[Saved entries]
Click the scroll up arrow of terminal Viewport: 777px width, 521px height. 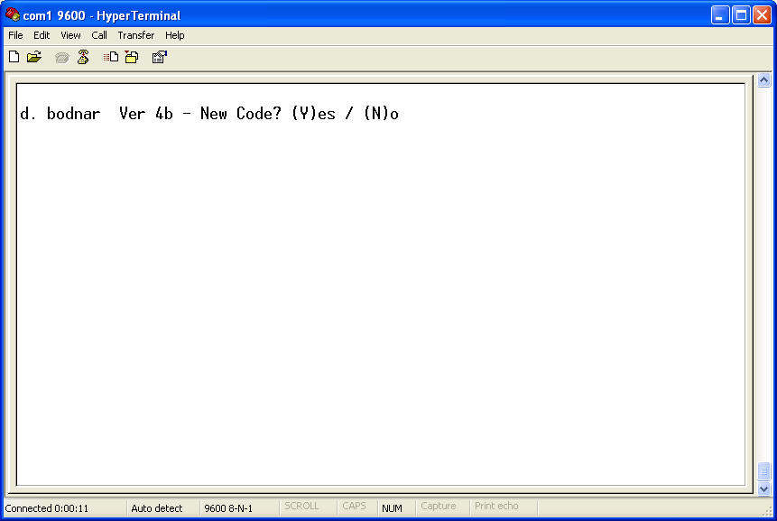(763, 80)
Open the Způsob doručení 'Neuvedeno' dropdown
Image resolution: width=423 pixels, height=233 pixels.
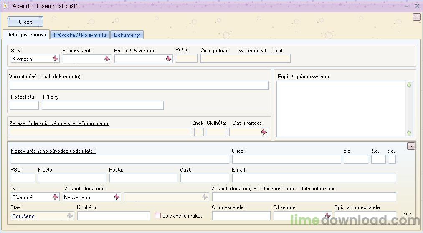click(x=117, y=197)
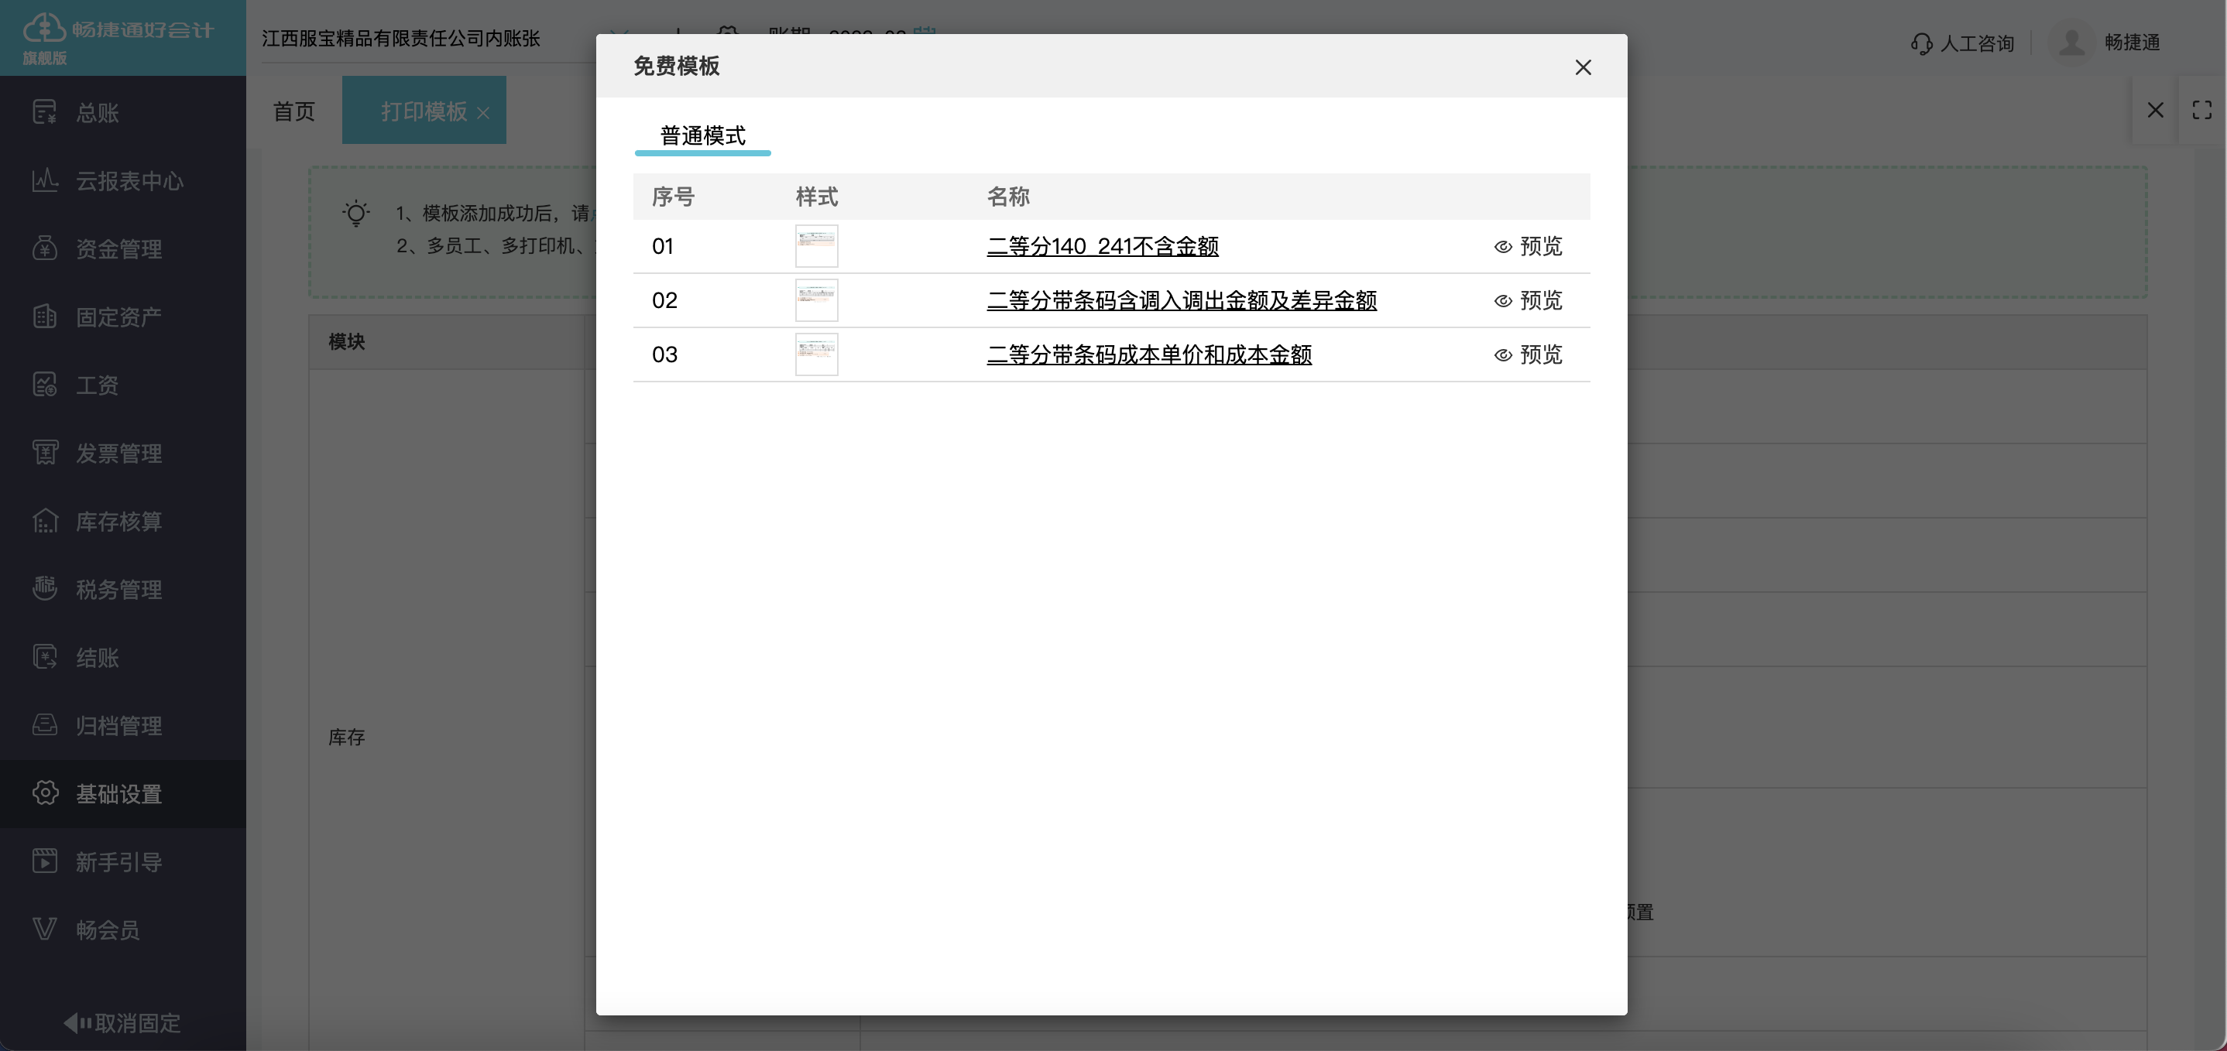Open template 二等分带条码成本单价和成本金额 link

[1147, 354]
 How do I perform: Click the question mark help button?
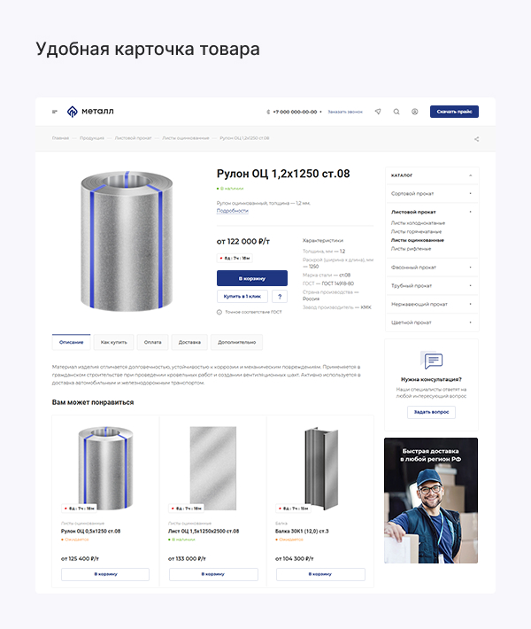pyautogui.click(x=280, y=297)
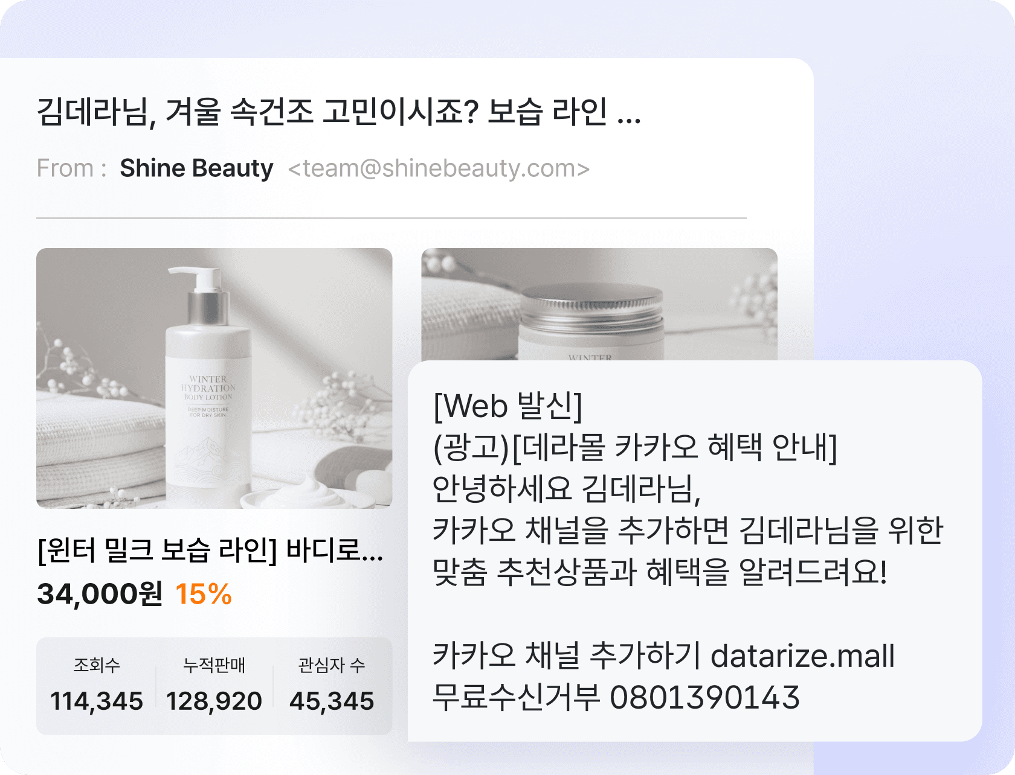This screenshot has height=775, width=1015.
Task: Select the 34,000원 price text
Action: 100,594
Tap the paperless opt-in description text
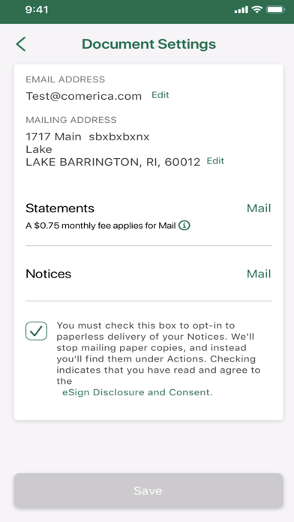 pyautogui.click(x=158, y=353)

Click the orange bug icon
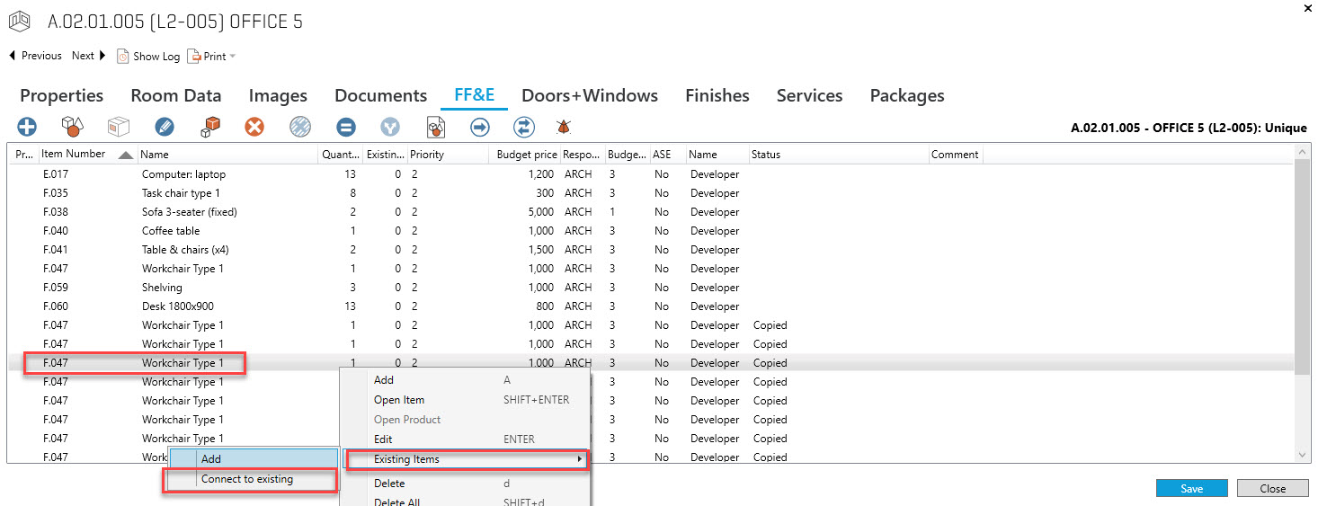pos(565,128)
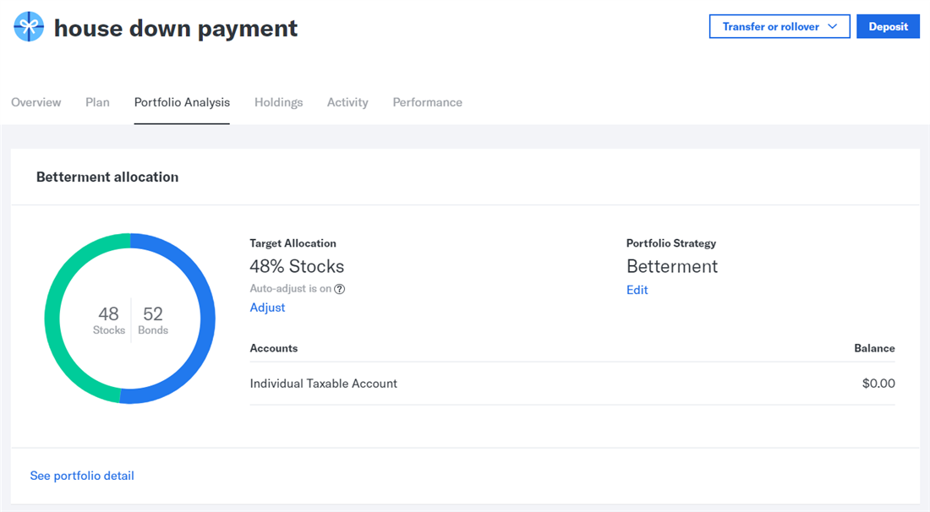The image size is (930, 512).
Task: Open the Deposit button
Action: (x=888, y=26)
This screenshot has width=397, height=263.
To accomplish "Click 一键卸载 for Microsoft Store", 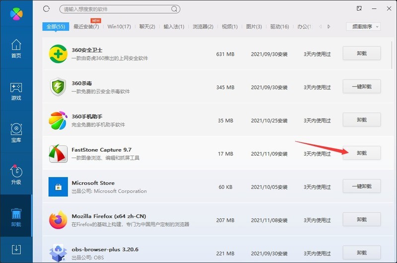I will (x=362, y=186).
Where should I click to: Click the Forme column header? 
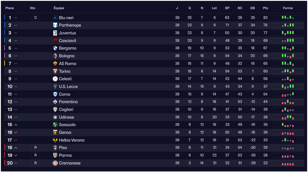point(288,8)
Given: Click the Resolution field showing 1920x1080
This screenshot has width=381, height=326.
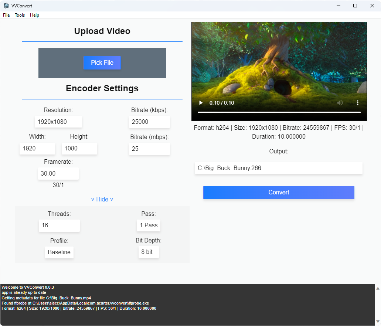Looking at the screenshot, I should [58, 122].
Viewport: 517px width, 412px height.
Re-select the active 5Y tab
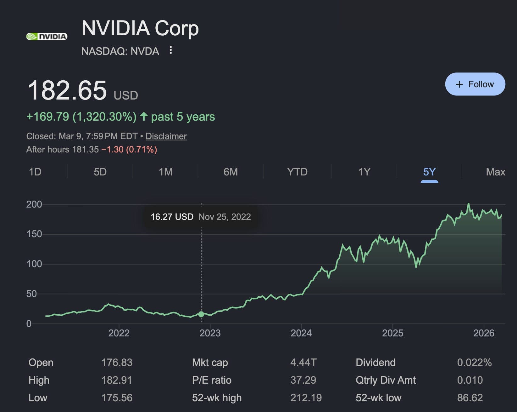click(x=430, y=172)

What is needed: Set down only the lines from the one with "Viewport: 517px width, 412px height." through the end of the entries, exactly as they appear, leaving out each picture.

Response to the exercise:
Viewport: 517px width, 412px height.
Re-select the active 5Y tab
click(x=430, y=172)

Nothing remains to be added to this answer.